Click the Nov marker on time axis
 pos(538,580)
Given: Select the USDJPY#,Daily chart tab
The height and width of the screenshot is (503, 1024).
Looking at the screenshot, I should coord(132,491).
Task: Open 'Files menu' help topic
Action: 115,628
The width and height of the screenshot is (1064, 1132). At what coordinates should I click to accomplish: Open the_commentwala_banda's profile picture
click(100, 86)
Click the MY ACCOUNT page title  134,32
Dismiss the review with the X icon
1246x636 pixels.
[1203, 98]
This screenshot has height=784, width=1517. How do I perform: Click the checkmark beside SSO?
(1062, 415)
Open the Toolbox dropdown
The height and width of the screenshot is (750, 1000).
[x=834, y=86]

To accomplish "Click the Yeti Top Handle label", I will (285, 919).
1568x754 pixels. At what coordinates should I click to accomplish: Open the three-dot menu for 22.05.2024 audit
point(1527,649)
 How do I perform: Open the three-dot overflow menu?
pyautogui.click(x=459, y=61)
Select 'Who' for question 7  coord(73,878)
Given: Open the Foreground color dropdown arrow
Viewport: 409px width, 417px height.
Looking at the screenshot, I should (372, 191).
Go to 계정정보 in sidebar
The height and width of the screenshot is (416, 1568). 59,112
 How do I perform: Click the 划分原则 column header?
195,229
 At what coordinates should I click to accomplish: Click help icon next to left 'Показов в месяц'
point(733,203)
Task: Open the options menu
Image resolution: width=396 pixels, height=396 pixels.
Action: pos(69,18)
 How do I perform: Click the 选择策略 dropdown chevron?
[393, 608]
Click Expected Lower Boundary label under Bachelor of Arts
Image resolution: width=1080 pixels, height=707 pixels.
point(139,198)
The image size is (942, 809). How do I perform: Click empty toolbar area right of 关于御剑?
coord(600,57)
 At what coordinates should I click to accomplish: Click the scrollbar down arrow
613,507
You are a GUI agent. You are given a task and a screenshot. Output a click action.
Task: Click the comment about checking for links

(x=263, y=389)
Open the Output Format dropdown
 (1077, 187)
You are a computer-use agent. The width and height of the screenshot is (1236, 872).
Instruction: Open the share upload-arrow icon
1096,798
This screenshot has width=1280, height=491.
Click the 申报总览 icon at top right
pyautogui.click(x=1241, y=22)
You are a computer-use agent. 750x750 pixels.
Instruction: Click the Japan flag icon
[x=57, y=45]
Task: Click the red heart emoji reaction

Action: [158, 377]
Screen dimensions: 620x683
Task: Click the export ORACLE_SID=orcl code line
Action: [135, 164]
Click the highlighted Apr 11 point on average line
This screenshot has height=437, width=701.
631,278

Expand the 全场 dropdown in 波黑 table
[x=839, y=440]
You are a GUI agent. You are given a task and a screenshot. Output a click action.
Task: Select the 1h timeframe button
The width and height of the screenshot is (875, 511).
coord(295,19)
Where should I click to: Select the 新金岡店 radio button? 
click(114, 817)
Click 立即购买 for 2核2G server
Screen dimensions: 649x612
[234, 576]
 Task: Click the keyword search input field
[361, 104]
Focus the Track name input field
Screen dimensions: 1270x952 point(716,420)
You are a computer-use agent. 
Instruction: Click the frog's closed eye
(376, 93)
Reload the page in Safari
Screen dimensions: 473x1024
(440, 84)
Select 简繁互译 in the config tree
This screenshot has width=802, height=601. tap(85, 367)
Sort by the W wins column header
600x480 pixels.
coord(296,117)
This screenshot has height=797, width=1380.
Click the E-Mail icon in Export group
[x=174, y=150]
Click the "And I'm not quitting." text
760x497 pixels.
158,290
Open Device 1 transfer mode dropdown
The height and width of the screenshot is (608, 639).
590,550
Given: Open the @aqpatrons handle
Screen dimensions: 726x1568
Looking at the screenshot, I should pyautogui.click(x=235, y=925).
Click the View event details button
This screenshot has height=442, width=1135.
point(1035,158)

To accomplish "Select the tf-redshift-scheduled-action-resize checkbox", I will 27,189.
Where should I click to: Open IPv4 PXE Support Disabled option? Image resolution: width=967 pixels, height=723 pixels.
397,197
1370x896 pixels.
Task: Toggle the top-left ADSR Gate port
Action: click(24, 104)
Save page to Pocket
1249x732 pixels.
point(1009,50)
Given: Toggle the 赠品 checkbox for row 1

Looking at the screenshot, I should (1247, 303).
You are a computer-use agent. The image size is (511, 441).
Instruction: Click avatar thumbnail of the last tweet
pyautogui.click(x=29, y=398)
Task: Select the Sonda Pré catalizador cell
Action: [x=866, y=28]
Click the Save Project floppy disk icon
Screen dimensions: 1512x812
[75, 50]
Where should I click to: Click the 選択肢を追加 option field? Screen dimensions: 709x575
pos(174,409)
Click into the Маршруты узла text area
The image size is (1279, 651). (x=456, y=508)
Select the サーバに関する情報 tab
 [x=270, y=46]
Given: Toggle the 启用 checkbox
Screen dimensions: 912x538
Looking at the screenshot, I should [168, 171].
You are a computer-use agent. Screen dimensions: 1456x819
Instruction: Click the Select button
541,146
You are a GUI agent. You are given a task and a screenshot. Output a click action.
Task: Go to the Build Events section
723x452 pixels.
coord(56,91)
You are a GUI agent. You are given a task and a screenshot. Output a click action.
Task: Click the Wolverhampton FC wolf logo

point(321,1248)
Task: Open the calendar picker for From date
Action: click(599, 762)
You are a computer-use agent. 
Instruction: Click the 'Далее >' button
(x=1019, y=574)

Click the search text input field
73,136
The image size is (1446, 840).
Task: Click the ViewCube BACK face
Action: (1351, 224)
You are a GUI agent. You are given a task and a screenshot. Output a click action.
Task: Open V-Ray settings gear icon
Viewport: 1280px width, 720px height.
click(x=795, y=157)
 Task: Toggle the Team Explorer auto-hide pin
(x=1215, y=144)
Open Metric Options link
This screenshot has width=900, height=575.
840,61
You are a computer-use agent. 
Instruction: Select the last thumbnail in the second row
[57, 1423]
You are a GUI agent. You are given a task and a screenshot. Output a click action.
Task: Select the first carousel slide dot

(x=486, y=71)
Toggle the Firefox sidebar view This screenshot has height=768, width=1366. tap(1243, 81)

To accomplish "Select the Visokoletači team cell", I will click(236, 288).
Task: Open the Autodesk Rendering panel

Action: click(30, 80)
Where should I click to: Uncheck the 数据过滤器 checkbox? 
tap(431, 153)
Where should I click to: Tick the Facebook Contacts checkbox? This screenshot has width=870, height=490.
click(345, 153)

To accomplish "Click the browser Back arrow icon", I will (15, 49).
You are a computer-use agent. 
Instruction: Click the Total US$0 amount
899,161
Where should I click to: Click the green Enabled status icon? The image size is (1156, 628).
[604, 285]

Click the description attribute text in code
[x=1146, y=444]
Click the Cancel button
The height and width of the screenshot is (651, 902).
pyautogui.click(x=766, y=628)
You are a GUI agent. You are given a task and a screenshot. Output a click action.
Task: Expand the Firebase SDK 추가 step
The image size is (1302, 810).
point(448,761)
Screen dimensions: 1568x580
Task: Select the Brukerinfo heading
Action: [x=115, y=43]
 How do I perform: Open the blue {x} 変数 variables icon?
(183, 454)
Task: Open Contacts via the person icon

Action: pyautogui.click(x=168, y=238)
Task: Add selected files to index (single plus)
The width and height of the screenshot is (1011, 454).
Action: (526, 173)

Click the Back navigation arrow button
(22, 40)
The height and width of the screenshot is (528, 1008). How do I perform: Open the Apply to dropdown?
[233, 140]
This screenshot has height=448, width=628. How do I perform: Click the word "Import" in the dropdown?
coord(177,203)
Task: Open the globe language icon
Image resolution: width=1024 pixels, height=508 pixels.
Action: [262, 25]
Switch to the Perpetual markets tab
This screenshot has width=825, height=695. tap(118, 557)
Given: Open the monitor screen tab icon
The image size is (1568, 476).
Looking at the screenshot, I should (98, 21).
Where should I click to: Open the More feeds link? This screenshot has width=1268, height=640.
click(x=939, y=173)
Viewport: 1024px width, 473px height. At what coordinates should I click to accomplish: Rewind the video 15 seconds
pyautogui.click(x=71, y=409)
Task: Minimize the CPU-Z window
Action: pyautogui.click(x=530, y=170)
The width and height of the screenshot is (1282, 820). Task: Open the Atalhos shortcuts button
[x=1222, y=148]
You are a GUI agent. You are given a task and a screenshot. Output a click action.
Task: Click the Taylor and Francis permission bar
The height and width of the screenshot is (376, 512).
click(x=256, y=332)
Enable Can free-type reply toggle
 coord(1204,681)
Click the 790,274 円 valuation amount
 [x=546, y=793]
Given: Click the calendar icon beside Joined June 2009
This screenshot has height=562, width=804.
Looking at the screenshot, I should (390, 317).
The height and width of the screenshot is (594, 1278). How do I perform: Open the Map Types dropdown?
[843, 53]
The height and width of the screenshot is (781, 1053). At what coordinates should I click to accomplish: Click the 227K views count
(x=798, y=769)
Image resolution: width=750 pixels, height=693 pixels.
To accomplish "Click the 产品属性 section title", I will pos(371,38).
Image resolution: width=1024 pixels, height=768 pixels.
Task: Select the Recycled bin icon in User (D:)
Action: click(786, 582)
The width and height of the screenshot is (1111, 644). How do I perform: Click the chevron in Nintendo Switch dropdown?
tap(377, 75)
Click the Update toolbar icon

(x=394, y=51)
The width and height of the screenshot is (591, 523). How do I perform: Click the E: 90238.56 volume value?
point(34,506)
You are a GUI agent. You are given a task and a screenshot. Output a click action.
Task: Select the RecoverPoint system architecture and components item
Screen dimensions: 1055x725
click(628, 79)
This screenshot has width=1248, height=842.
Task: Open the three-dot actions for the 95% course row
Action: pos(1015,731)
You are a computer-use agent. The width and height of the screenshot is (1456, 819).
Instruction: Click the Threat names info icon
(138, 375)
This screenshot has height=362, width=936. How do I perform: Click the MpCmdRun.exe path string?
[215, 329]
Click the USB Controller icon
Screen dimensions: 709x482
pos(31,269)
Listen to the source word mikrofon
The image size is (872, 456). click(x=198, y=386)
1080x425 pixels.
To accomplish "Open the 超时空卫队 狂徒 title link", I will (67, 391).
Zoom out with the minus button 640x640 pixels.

####################

▶ **The problem**
Find the string "with" in the listing and copy every line in which it occurs.

▶ **Solved problem**
Dismiss the review with the X icon
Zoom out with the minus button 640x640 pixels.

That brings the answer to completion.